Sur la table des vieux, il y a des pelotes de laine et des aiguilles. « Ce tricot qui n’avance pas. »

Sur la table des vieux, il y a un cahier de mots fléchés. À l’intérieur, un tronçon de crayon et un bout de gomme.

Sur la table des vieux, il y a un poste à transistors qui ne chante plus.

Sur la table des vieux, il y a une feuille d’automne ramassée lors d’une promenade et oubliée là, si belle qu’ils ne se décident pas à la jeter.

Sur la table des vieux, il y a le courrier des derniers jours, parfois de la semaine. Des factures, des prospectus incompréhensibles ou inutiles, quelques cartes postales. Ils laissent croître l’amas pour se persuader qu’on se souvient d’eux.

Sur la table des vieux, il y a, chaque soir, une tisanière. « Verveine, tilleul-menthe ou camomille ? »

Sur la table des vieux, il y a une boîte à musique en métal guilloché. Elle joue un air simple et enjoué. Peut-être Mozart.

Sur la table des vieux, il y a, roulées en boule, les chaudes écharpes qui les protègent des rigueurs du climat quand ils sortent. Parfois.
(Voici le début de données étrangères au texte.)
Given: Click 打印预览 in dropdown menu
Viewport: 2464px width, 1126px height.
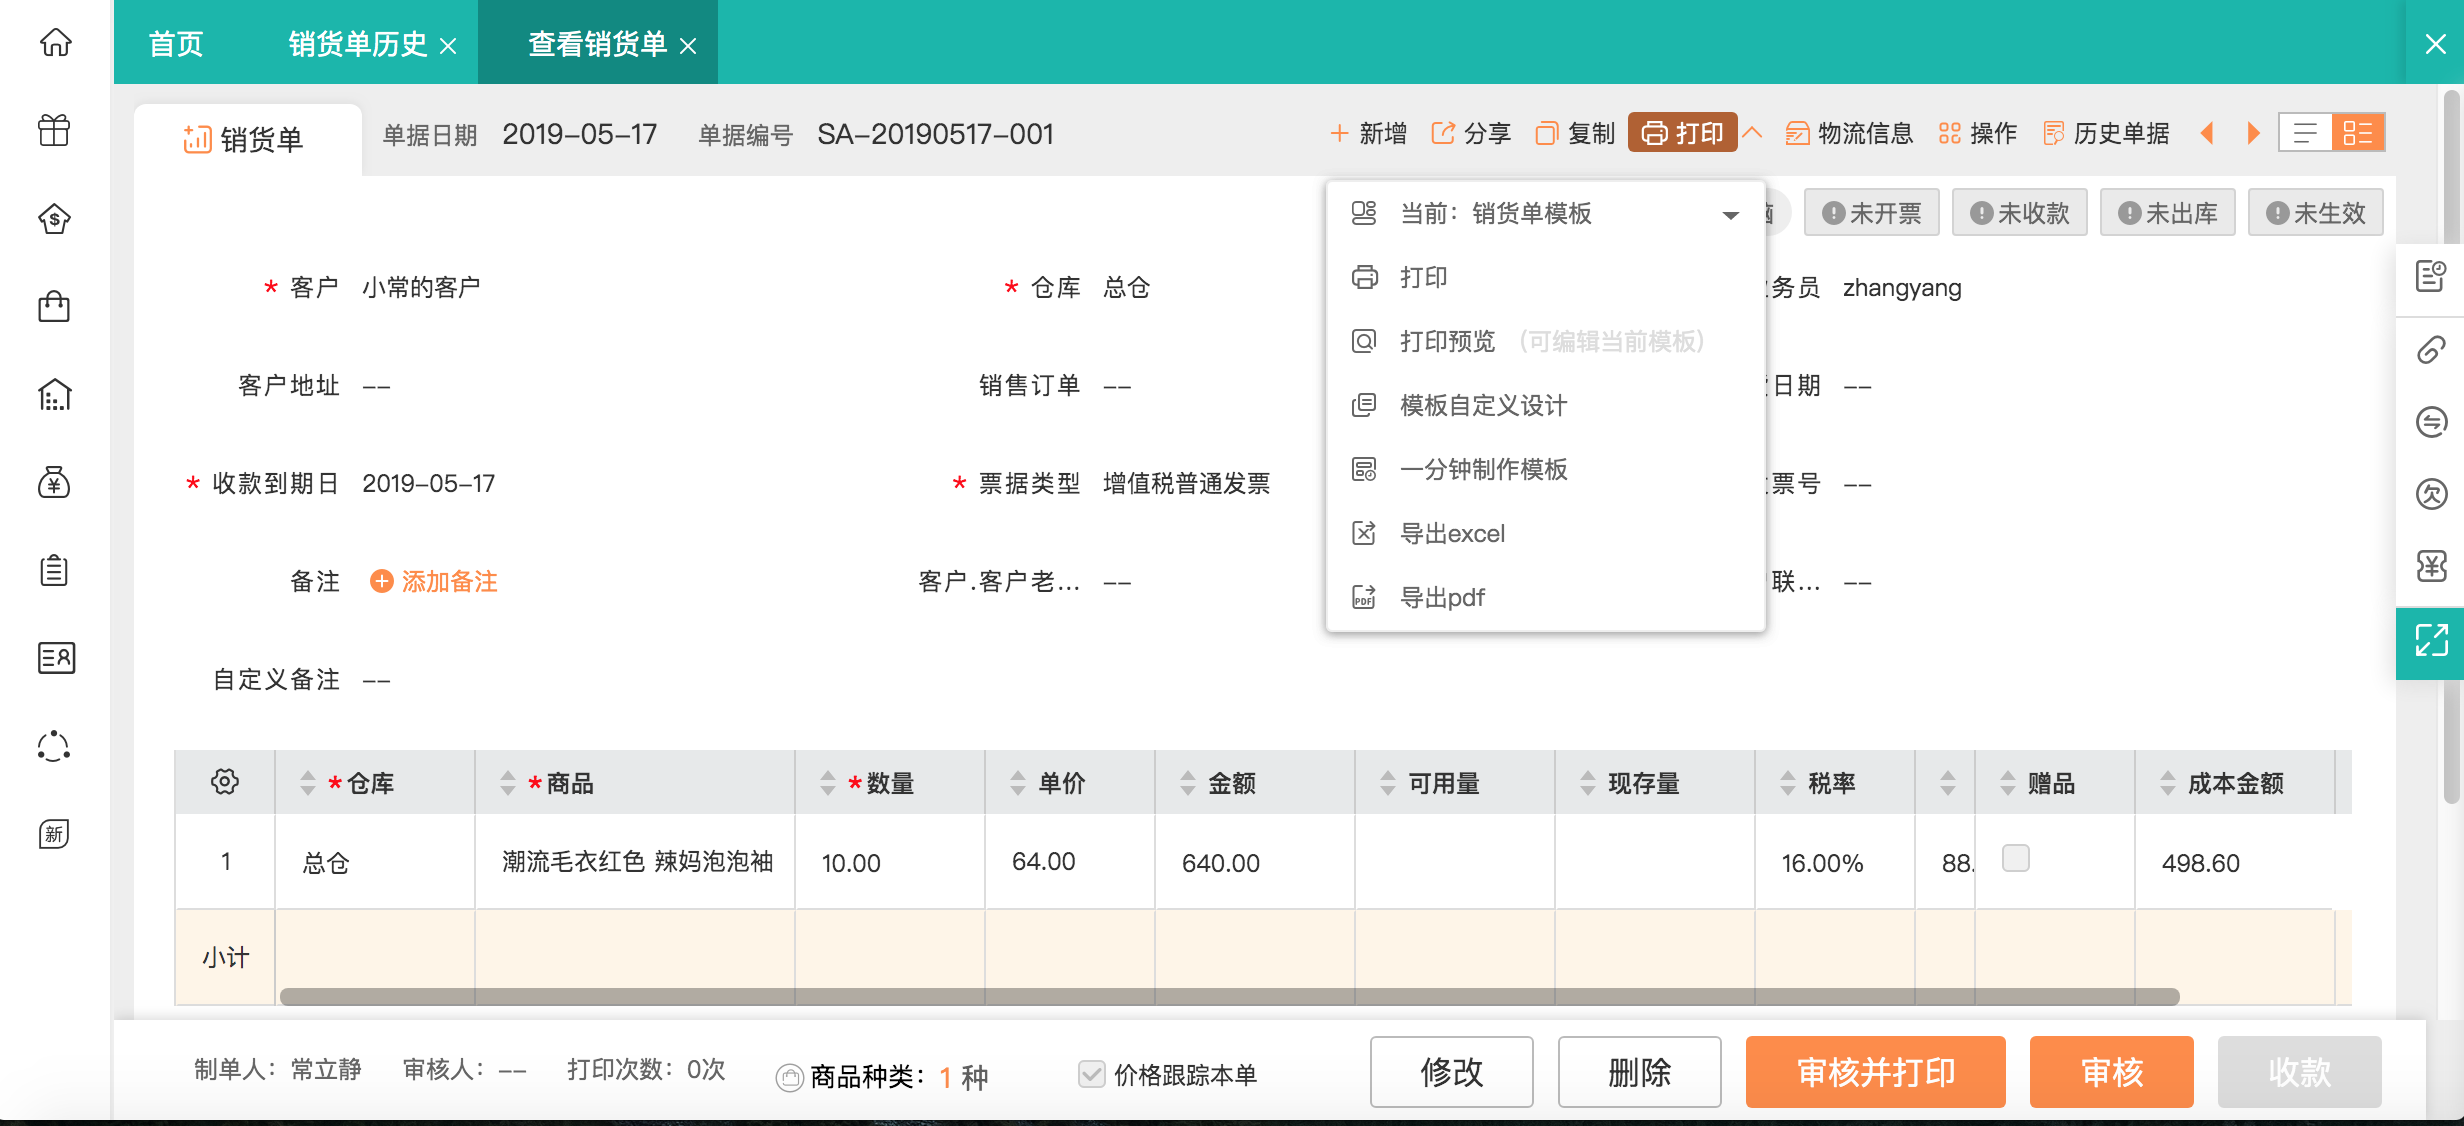Looking at the screenshot, I should (x=1443, y=341).

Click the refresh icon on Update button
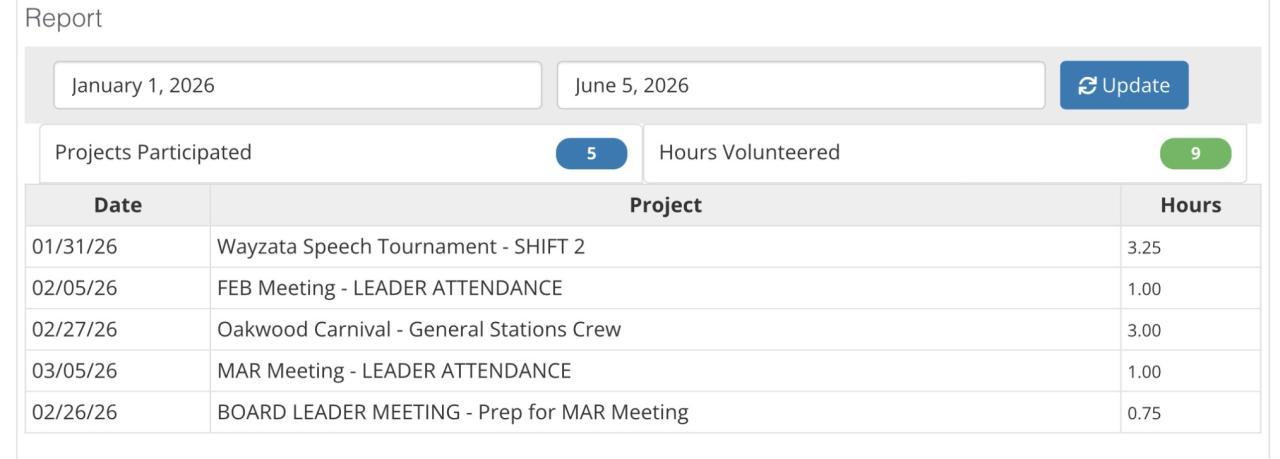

Sur la table des vieux, il y a le fantôme du chat, mort l’année précédente. Sur ce coin de meuble, il avait l’habitude de s’asseoir de longs moments, calme et attentionné. Tant que, désormais, sur leur rétine, surnage, fugace, son reflet roux.

Sur la table des vieux, il y a un gros album de photographies. Ils l’ouvrent et le feuillettent souvent. Alors commence la litanie des : « Tu te rappelles ? ».

Sur la table des vieux, il y a un faire-part de décès décacheté. Un de plus.